Apache Hadoop is still a relatively young technology, but that has not limited its rapid adoption and the explosion of tools that make up the vast ecosystem around it. This is certainly an exciting time for Hadoop users. While the opportunity to add value to an organization has never been greater, Hadoop still provides a lot of challenges to those responsible for securing access to data and ensuring that systems respect relevant policies and regulations. There exists a wealth of information available to developers building solutions with Hadoop and administrators seeking to deploy and operate it. However, guidance on how to design and implement a secure Hadoop deployment has been lacking.

This book provides in-depth information about the many security features available in Hadoop and organizes it using common computer security concepts. It begins with introductory material in the first chapter, followed by material organized into four larger parts: Part I, Security Architecture; Part II, Authentication, Authorization, and Accounting; Part III, Data Security; and Part IV, PUtting It All Together. These parts cover the early stages of designing a physical and logical security architecture all the way through implementing common security access controls and protecting data. Finally, the book wraps up with use cases that gather many of the concepts covered in the book into real-world examples.

Audience

This book targets Hadoop administrators charged with securing their big data platform and established security architects who need to design and integrate a Hadoop security plan within a larger enterprise architecture. It presents many Hadoop security concepts including authentication, authorization, accounting, encryption, and system architecture.

Chapter 1 includes an overview of some of the security concepts used throughout this book, as well as a brief description of the Hadoop ecosystem. If you are new to Hadoop, we encourage you to review Hadoop Operations and Hadoop: The Definitive Guide as needed. We assume that you are familiar with Linux, computer networks, and general system architecture. For administrators who do not have experience with securing distributed systems, we provide an overview in Chapter 2. Practiced security architects might want to skip that chapter unless they’re looking for a review. In general, we don’t assume that you have a programming background, and try to focus on the architectural and operational aspects of implementing Hadoop security.

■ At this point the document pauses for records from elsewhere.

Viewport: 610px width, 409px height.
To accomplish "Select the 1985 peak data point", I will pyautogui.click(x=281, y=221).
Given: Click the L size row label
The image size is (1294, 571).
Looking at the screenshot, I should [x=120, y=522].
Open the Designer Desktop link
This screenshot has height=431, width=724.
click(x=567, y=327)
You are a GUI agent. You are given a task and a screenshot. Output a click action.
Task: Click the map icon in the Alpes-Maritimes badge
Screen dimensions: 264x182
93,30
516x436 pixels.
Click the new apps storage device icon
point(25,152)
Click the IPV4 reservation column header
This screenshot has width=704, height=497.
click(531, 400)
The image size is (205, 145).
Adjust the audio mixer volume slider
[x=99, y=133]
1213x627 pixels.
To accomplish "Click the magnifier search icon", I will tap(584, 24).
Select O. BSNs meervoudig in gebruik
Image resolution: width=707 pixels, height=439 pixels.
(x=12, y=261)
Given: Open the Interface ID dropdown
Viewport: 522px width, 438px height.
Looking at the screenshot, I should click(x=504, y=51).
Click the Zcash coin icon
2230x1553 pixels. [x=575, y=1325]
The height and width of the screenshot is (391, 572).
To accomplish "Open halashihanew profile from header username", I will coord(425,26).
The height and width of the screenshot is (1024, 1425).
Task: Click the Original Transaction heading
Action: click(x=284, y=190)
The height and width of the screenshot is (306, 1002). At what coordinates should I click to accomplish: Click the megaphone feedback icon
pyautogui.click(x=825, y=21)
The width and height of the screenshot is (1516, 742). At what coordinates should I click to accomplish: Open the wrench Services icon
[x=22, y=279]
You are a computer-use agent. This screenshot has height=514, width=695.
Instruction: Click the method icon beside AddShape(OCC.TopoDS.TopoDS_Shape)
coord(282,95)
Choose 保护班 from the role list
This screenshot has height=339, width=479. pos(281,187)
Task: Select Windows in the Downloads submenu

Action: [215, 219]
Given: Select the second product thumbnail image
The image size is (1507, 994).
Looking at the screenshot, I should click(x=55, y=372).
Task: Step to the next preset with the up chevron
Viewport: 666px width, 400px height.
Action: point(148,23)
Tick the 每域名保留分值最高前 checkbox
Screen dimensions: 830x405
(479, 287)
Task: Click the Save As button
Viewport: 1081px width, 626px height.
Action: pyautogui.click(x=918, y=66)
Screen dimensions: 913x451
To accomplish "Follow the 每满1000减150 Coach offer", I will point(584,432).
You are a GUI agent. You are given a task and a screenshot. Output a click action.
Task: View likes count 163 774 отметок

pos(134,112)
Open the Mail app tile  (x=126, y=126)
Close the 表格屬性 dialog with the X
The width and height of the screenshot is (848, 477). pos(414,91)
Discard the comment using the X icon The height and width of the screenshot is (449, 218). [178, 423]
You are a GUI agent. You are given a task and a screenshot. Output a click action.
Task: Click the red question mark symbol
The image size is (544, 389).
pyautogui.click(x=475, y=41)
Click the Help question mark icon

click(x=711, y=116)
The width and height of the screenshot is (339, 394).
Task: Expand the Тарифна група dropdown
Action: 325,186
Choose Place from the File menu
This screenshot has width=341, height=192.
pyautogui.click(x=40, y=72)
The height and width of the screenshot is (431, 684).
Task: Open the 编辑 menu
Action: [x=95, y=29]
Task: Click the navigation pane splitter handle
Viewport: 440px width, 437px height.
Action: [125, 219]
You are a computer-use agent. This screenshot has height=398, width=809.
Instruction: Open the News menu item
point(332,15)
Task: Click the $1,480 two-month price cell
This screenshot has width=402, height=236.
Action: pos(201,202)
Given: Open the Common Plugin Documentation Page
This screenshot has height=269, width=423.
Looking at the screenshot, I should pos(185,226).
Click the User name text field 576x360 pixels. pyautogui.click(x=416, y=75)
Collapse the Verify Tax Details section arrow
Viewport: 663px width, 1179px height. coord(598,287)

Conventions Used in This Book

The following typographical conventions are used in this book:

Italic

Indicates new terms, URLs, email addresses, filenames, and file extensions.

Constant width

Used for program listings, as well as within paragraphs to refer to program elements such as variable or function names, databases, data types, environment variables, statements, and keywords.

Constant width bold

Shows commands or other text that should be typed literally by the user.

Constant width italic

Shows text that should be replaced with user-supplied values or by values determined by context.

Tip

This element signifies a tip or suggestion.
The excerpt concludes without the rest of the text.